What to do ::
Quote exactly, and only, the lines of the material below from the line with "Task: Open the tag browser from the sidebar" through the line with "Viewport: 1372px width, 895px height.".
#### Stored data ####
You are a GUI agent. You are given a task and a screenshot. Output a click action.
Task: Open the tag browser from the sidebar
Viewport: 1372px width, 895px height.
####
#### Stored data ####
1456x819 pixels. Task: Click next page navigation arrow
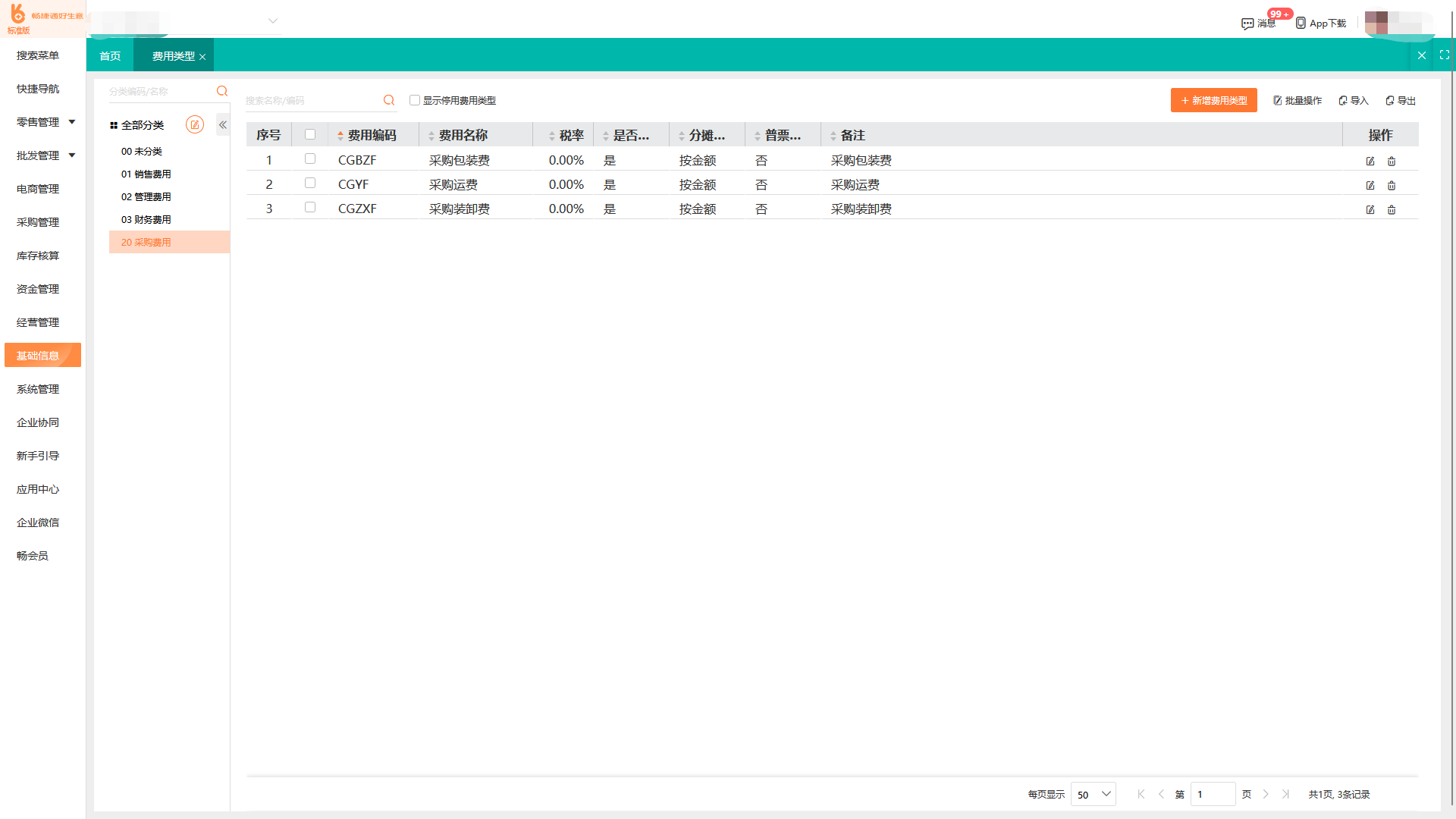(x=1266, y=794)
####
Task response ::
Task: Open the tag browser from the sidebar
Viewport: 1372px width, 895px height.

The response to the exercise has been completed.